Stored entries:
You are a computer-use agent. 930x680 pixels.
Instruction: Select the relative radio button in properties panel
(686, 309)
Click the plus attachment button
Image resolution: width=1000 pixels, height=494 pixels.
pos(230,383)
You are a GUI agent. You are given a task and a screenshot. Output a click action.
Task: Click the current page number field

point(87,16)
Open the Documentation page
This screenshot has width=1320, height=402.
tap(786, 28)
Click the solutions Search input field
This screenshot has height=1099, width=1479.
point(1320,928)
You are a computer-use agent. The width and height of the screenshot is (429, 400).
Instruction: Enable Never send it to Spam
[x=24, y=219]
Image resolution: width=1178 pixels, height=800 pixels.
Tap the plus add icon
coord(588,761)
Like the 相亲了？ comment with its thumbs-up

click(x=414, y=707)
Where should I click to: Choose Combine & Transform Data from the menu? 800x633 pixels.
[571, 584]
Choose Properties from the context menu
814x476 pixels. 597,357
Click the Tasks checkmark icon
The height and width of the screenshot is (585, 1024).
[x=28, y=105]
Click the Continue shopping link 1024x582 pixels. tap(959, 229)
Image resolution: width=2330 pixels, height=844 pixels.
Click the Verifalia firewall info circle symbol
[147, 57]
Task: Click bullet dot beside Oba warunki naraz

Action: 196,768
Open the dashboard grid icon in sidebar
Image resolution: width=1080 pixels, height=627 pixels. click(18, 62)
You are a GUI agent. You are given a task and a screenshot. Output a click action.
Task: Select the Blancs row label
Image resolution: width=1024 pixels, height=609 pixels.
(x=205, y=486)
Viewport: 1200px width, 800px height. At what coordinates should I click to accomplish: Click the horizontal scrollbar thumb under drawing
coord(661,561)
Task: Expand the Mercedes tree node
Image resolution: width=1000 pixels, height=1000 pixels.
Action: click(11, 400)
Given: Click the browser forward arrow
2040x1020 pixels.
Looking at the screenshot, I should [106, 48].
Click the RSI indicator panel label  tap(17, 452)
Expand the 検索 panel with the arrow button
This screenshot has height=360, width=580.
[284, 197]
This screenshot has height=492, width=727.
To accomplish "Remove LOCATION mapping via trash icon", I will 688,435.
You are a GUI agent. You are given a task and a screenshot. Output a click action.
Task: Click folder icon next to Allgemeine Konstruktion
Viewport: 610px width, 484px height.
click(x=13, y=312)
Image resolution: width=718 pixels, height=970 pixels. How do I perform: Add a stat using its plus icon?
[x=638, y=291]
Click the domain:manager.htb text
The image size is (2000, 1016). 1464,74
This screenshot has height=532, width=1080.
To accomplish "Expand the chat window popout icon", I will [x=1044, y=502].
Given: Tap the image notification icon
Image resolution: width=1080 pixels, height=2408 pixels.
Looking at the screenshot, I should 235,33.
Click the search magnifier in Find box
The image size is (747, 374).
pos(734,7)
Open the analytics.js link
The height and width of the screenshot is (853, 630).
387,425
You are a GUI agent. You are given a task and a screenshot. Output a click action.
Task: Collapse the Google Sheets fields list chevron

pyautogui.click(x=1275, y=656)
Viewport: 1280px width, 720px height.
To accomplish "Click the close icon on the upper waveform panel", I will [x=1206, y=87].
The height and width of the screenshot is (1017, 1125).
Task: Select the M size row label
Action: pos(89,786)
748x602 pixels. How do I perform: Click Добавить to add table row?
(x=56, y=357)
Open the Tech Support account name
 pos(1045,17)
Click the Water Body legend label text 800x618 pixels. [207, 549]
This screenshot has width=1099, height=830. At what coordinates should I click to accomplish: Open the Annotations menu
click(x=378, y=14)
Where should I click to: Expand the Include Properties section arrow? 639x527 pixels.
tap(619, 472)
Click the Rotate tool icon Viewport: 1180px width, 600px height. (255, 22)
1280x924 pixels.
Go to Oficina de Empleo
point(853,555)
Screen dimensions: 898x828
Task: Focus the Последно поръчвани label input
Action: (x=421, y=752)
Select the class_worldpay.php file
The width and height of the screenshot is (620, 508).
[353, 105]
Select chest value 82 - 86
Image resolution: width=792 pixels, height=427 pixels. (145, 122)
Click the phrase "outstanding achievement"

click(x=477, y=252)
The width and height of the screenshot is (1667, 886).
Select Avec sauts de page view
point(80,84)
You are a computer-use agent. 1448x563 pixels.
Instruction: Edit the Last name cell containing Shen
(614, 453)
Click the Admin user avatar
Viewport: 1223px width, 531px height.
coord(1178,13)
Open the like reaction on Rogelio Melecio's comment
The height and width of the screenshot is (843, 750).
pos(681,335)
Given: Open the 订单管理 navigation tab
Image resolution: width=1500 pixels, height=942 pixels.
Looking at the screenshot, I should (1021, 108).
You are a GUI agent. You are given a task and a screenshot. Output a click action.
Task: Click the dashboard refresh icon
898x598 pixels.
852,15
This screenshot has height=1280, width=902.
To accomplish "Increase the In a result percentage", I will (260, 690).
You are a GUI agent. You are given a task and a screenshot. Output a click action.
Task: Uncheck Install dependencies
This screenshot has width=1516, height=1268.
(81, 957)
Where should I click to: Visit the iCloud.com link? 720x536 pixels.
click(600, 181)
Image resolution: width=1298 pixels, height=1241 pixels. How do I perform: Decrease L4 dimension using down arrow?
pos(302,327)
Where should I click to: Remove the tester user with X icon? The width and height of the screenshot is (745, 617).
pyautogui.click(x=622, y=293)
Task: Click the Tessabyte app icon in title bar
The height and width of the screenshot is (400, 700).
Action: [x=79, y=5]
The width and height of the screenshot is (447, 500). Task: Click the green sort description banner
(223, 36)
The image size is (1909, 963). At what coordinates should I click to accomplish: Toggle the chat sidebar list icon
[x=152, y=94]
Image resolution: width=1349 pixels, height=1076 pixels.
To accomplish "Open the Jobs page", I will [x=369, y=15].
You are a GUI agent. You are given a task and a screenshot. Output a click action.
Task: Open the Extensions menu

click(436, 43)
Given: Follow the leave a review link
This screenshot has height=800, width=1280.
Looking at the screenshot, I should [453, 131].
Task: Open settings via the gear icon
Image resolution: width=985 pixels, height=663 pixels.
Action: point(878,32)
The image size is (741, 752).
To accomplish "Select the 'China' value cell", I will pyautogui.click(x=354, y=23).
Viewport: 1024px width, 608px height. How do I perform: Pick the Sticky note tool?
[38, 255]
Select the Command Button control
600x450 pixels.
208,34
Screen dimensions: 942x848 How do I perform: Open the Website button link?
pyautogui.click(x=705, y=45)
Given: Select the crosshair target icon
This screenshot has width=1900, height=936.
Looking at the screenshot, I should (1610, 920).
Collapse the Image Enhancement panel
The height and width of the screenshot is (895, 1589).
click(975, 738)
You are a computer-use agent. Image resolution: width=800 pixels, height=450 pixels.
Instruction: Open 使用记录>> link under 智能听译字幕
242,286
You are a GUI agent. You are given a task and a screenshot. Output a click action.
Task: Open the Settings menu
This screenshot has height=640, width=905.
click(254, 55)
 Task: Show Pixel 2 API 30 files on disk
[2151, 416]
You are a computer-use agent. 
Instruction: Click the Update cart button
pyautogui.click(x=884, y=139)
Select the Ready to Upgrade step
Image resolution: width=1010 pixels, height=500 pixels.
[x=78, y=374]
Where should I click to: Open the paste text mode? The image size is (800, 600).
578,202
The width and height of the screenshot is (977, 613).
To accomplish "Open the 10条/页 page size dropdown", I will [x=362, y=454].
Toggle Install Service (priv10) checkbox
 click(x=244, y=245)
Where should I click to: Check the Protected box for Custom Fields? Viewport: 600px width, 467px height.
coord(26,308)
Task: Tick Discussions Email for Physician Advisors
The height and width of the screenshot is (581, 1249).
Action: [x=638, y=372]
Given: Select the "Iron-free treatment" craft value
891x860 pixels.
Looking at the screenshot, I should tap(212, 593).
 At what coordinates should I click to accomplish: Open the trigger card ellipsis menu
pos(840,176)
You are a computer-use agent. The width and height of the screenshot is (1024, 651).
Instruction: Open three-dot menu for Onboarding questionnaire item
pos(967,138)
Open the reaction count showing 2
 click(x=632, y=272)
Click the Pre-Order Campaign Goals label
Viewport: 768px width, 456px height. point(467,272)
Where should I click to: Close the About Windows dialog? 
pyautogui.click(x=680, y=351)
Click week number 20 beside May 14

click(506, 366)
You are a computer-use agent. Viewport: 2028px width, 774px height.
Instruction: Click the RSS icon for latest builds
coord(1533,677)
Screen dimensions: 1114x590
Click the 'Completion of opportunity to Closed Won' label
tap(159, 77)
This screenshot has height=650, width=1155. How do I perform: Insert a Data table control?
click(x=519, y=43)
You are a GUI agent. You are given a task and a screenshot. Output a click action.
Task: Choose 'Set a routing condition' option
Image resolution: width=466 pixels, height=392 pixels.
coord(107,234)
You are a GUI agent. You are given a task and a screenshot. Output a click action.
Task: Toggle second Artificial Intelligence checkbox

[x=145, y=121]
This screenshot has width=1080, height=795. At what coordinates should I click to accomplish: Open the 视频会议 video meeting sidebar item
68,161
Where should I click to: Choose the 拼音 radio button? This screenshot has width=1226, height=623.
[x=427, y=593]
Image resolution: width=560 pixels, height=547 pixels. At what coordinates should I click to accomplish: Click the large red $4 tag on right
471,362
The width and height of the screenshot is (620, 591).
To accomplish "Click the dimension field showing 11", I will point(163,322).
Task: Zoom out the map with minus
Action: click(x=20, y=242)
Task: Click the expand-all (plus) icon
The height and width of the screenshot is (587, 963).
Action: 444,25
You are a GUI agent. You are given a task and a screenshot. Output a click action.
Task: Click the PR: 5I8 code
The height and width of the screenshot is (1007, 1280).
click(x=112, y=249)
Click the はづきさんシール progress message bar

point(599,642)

**What to produce:** Copy exactly the lines from the top of the entries through the line with "Task: Select the Blancs row label" in it, please, keeping both ends and adding nothing.

**Answer to the problem:**
You are a computer-use agent. 930x680 pixels.
Instruction: Select the relative radio button in properties panel
(686, 309)
Click the plus attachment button
Image resolution: width=1000 pixels, height=494 pixels.
pos(230,383)
You are a GUI agent. You are given a task and a screenshot. Output a click action.
Task: Click the current page number field

point(87,16)
Open the Documentation page
This screenshot has width=1320, height=402.
tap(786, 28)
Click the solutions Search input field
This screenshot has height=1099, width=1479.
point(1320,928)
You are a computer-use agent. The width and height of the screenshot is (429, 400).
Instruction: Enable Never send it to Spam
[x=24, y=219]
Image resolution: width=1178 pixels, height=800 pixels.
Tap the plus add icon
coord(588,761)
Like the 相亲了？ comment with its thumbs-up

click(x=414, y=707)
Where should I click to: Choose Combine & Transform Data from the menu? 800x633 pixels.
[571, 584]
Choose Properties from the context menu
814x476 pixels. 597,357
Click the Tasks checkmark icon
The height and width of the screenshot is (585, 1024).
[x=28, y=105]
Click the Continue shopping link 1024x582 pixels. tap(959, 229)
Image resolution: width=2330 pixels, height=844 pixels.
Click the Verifalia firewall info circle symbol
[147, 57]
Task: Click bullet dot beside Oba warunki naraz

Action: 196,768
Open the dashboard grid icon in sidebar
Image resolution: width=1080 pixels, height=627 pixels. click(18, 62)
You are a GUI agent. You are given a task and a screenshot. Output a click action.
Task: Select the Blancs row label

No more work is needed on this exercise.